Using the server name, the image disappears so I tested in Edge and using local host the image appears. Using the server name, the image prompts for login and I can't determine what's causing that.
I've checked IIS settings and system.webServer/security/authentication/windowsAuthentication is 'Unlocked' for both the Default Web Site and ESD web sites. Authentication settings for both sites have Anonymous disabled and Windows Authentication enabled.
Is there something else that I might have missed?
What I mean by embedding the image is that you are including the binary data in the HTML for the email. What you show in your question above is not embedding the binary data but rather embedding an image link, which will still render as an image when the email is opened. But the actual contents of the image are not contained in the email. Instead, the email client must reach out to the server to load that image that resides on the server. When you are testing with the server name, are you including a fully qualified computer name (i.e. with domain) or just the NetBIOS computer name? If using a NetBIOS name, that should be interpreted by the browser as a Local Intranet zone web site and will attempt to pass through the user's domain login credentials when met with an authentication prompt.

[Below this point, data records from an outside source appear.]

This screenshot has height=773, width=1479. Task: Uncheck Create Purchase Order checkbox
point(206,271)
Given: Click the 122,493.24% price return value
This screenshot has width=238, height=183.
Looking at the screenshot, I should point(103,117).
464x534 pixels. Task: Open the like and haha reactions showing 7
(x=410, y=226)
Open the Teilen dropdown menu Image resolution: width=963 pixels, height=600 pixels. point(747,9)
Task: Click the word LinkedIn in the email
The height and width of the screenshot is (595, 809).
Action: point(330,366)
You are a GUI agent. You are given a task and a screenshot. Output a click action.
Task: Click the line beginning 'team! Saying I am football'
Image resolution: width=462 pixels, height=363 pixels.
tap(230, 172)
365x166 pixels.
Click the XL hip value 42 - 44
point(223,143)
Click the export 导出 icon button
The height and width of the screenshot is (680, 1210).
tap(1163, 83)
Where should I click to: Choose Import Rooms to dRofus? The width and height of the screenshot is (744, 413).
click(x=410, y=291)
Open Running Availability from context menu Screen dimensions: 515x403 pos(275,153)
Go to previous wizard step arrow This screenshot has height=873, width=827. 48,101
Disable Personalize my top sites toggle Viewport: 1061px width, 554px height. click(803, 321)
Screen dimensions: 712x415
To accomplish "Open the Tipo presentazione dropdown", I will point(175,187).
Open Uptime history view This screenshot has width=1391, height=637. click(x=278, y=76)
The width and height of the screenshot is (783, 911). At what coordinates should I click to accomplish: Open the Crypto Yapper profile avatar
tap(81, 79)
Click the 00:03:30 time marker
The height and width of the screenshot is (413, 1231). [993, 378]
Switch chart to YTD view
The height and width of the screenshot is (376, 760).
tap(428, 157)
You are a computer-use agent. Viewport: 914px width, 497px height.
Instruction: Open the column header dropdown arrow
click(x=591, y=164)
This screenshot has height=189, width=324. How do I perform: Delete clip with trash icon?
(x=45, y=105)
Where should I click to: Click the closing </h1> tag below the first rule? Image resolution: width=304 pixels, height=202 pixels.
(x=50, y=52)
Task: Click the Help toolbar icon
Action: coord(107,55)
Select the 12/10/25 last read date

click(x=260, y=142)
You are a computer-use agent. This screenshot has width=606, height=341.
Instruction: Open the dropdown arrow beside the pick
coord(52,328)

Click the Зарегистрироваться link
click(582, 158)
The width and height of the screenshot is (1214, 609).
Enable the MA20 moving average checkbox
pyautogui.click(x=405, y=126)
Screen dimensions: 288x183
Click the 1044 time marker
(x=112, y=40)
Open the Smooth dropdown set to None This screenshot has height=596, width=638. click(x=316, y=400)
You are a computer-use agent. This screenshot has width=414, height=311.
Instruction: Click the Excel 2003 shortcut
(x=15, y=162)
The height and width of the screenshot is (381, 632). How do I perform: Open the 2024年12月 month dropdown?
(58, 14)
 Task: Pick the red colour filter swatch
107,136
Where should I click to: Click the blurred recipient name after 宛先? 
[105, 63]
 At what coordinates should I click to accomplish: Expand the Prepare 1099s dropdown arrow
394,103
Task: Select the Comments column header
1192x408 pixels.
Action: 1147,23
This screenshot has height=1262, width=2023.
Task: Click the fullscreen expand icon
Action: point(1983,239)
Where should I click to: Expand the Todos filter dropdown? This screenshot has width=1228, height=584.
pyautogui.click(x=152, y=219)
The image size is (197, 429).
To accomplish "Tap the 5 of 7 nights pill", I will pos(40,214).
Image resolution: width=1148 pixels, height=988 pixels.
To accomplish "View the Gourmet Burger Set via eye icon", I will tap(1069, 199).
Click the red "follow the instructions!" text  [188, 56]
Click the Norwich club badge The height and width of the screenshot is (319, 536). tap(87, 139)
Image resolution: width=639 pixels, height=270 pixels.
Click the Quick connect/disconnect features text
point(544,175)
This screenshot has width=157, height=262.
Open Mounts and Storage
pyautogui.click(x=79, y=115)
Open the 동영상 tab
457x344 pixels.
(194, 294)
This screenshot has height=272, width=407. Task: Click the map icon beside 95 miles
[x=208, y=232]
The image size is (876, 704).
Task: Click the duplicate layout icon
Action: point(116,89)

If using a fully qualified name, this will normally be interpreted by the browser (or email client in this case) as being in the Internet zone and will not pass through Windows authentication. You can generally solve that by adding the FQDN of the server into the Local Intranet or Trusted Sites zone (either manually or through AD Group Policy). If you're really trying to embed the binary data for the image into the email message so the client doesn't need to connect to the server at all, then the easiest way to do that is to load the image in Paint or your browser, right-click copy the image, then paste into the Notification editor in Design view. After doing that, if you switch to the HTML tab in the Notification editor, you should see the image data as Base64-encoded text.